Le puncheur belge Tim Wellens a attaqué de (trop ?) loin, à 20 kilomètres de l’arrivée, mais a été rejoint dans la côte du circuit d’Imola. Le Colombien Sergio Henao, qui cherche à redorer l’éclat terni de l’équipe Sky après les problèmes de Chris Froome, n’a pas creusé d’écart.

Aucun favori n’a été piégé dans ces conditions atmosphériques délicates, quitte à laisser des forces et de l’énergie mentale pour la troisième journée consécutivement. L’écart, 47 secondes, est resté identique entre Simon Yates et son dauphin, le Néerlandais Tom Dumoulin, les deux favoris pour la victoire finale le 27 mai à Rome.

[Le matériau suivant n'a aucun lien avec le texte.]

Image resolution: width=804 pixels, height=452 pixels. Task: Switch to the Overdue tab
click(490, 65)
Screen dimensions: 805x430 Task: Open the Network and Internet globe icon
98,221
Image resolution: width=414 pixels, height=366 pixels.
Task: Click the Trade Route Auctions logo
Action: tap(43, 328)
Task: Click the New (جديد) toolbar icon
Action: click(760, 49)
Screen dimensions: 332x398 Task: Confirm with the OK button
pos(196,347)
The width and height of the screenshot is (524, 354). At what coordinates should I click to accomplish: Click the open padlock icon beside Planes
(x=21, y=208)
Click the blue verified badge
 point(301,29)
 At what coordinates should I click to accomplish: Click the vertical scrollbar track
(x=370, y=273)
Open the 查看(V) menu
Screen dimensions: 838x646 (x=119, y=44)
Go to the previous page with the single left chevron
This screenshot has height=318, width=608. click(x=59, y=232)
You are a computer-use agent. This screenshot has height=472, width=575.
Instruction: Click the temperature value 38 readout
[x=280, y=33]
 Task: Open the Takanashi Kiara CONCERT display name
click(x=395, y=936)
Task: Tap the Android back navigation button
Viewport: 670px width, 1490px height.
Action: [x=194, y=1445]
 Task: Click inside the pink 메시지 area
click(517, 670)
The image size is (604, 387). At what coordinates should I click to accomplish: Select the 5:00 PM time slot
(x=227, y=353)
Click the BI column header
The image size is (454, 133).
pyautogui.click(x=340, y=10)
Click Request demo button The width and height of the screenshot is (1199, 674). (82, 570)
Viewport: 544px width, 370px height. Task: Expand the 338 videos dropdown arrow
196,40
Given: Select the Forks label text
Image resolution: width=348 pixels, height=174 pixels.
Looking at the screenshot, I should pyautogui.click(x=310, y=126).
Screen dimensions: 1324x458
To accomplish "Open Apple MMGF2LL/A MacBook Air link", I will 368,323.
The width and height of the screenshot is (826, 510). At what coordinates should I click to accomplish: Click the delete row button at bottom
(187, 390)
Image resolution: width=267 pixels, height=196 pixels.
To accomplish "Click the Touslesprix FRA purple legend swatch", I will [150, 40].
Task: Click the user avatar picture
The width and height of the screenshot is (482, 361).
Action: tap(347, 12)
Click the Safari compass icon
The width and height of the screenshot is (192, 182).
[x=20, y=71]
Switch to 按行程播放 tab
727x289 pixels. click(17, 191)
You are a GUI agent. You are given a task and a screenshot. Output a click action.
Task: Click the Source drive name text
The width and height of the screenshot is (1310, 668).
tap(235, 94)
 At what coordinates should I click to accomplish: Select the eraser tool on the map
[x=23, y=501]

Alors, Dumoulin ou Yates ? « Ni l’un ni l’autre », répond Serge Parsani, l’un des directeurs sportifs les plus expérimentés du Giro. « Je pense que Thibaut Pinot peut toujours gagner. Il a le fond pour réussir dans les longues étapes de montagne. »

Surtout si les prévisions météo, annonçant du mauvais temps, se vérifient, à l’approche du Monte Zoncolan (samedi) et de l’étape des Dolomites (dimanche).